Cytological studies of the nucleolus organizing regions in the Medicago complex: sativa–coerulea–falcata

Abstract

A cytological examination of the nucleolus organizing regions (NORs) of three species from the Medicago sativa complex was conducted to evaluate the structural and functional evolution of the ribosomal RNA (rRNA) loci that encode the 18S, 5.8S, and 26S rRNAs. Mitotic chromosomes in root-tip preparations from tetraploid M. sativa and diploids Medicago coerulea and Medicago falcata were visualized by four methods that provide new data. Fluorescent in situ hybridization using the M. sativa 18S gene as probe localized the structural rDNA to the constricted regions of the satellited chromosomes only. Chromomycin A3 (CMA3) staining and 4′,6-diamidino-2-phenylindole (DAPI) staining identified these chromosomal segments as the most GC-rich regions in the alfalfa karyotype.

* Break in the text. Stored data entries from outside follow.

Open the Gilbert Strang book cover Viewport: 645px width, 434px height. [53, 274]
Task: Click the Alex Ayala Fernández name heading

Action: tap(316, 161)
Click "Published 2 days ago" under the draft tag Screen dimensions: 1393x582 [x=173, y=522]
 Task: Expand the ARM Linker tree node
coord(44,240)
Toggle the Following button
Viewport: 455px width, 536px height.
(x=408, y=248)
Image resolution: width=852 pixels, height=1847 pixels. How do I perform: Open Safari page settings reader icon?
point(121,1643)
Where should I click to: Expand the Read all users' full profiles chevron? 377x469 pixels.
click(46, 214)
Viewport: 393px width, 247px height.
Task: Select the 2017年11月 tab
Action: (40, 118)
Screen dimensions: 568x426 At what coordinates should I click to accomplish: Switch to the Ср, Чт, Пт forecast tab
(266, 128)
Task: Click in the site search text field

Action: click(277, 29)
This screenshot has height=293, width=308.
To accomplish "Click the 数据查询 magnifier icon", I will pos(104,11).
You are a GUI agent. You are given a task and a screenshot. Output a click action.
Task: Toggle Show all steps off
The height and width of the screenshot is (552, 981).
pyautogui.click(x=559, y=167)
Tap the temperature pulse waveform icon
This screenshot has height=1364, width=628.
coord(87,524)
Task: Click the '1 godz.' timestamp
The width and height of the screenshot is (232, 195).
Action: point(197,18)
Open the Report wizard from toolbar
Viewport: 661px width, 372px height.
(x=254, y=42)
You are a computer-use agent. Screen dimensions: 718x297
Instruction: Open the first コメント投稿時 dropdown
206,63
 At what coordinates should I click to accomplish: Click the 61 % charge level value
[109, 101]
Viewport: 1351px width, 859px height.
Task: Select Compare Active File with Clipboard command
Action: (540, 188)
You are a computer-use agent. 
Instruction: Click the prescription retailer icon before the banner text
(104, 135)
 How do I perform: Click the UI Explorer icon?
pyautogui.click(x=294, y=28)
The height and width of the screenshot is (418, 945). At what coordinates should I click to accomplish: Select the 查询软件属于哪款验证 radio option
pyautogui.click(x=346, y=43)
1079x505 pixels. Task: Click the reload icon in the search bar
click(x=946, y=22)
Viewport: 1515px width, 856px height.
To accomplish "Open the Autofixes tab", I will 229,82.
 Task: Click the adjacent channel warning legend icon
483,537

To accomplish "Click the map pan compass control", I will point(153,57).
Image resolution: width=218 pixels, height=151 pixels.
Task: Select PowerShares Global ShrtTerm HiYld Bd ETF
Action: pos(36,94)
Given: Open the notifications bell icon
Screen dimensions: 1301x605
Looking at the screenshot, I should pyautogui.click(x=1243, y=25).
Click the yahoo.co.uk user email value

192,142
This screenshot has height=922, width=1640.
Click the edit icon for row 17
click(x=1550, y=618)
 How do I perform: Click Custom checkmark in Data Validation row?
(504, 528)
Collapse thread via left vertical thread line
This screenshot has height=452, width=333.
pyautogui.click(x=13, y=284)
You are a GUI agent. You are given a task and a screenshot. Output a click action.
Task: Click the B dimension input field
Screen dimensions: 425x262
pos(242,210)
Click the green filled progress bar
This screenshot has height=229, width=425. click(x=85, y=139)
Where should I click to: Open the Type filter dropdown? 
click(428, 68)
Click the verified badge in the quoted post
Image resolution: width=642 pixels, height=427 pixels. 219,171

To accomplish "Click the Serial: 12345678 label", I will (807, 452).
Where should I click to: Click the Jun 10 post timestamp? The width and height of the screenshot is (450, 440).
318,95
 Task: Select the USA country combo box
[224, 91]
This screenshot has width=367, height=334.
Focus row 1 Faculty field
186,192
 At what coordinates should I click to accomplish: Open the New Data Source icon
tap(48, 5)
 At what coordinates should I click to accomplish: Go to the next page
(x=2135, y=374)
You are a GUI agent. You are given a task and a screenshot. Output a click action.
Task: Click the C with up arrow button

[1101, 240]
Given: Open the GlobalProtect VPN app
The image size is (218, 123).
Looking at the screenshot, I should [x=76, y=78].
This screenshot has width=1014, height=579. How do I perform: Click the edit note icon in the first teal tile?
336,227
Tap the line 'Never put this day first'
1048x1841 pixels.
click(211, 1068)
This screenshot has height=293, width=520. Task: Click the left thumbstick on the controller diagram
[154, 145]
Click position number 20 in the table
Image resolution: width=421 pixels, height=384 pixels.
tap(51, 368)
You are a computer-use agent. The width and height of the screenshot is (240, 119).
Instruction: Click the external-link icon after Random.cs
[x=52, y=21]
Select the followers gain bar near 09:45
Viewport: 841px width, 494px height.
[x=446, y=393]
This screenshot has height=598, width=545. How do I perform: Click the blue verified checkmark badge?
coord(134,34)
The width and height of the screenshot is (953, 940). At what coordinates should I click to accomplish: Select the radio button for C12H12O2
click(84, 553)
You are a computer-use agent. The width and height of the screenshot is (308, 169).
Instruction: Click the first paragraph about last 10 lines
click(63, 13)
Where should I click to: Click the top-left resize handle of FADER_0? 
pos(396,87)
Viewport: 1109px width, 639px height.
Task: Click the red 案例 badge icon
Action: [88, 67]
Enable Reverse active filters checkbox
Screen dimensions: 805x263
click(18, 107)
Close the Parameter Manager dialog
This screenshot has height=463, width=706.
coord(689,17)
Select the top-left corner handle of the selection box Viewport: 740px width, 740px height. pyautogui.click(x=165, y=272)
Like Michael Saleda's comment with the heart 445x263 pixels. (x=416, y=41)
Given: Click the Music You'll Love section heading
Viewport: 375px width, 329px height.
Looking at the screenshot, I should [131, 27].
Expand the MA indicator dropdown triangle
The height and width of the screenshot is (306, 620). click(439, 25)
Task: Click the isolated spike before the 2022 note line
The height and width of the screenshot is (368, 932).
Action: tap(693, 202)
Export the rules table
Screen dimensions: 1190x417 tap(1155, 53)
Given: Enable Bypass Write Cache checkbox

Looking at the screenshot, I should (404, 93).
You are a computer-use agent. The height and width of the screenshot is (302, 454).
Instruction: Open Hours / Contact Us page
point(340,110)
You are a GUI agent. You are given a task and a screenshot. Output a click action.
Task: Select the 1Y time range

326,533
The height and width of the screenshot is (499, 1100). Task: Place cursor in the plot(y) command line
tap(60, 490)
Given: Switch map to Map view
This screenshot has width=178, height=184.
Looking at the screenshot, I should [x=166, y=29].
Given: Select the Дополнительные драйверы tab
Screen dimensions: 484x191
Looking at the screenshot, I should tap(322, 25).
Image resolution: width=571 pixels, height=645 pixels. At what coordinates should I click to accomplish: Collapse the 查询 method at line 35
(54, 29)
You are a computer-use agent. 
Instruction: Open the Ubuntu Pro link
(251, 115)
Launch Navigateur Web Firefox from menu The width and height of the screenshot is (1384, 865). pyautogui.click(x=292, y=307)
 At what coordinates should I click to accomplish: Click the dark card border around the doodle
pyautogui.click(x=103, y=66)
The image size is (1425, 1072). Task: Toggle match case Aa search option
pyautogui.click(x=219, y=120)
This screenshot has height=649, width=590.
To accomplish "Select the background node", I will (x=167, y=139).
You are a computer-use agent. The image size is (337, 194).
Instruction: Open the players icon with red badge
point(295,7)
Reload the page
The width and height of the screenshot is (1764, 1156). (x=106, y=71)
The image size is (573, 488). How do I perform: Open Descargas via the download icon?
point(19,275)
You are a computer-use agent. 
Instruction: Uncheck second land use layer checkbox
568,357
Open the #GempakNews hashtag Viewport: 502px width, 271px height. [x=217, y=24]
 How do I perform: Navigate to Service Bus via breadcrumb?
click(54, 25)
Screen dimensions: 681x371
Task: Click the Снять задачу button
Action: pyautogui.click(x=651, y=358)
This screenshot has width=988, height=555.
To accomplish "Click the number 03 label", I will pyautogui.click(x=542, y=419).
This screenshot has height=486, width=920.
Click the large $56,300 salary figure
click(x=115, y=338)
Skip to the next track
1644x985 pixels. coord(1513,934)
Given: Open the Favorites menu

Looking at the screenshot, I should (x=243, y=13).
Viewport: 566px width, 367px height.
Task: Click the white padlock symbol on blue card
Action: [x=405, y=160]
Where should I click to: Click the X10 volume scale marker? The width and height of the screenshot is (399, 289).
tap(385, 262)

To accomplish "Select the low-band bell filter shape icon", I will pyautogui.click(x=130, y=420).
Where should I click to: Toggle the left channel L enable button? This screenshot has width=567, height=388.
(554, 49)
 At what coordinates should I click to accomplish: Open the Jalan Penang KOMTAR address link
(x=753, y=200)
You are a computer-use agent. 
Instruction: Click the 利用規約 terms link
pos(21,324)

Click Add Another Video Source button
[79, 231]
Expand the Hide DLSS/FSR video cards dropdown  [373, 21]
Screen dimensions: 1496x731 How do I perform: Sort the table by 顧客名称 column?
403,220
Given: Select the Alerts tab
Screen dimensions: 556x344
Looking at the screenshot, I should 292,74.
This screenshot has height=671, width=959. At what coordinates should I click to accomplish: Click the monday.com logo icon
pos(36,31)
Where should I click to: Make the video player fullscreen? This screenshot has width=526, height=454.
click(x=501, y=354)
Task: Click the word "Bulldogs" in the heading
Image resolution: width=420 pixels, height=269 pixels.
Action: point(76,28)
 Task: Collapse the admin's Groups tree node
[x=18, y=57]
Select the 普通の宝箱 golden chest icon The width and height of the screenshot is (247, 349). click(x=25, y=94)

Medicago falcata exhibited fewer DAPI bands and chromocenters than did M. sativa and M. coerulea. Positive silver nitrate staining showed that all four rDNA regions in M. sativa (located in two chromosome pairs) and both rDNA sites in both diploid species remain transcriptionally active. Counts of nucleoli confirmed that all rDNA regions are independently capable of nucleolus organization. Thus, the number of active NORs in M. sativa is double the number found in M. coerulea or M. falcata. Consequently, if M. sativa originated from sexual hybridization of 2n gametes involving one or both diploid species, no major reorganization or loss of structural or functional rDNA loci has occurred. Key words : alfalfa evolution, CMA3 banding, DAPI banding, fluorescent in situ hybridization, silver nitrate staining.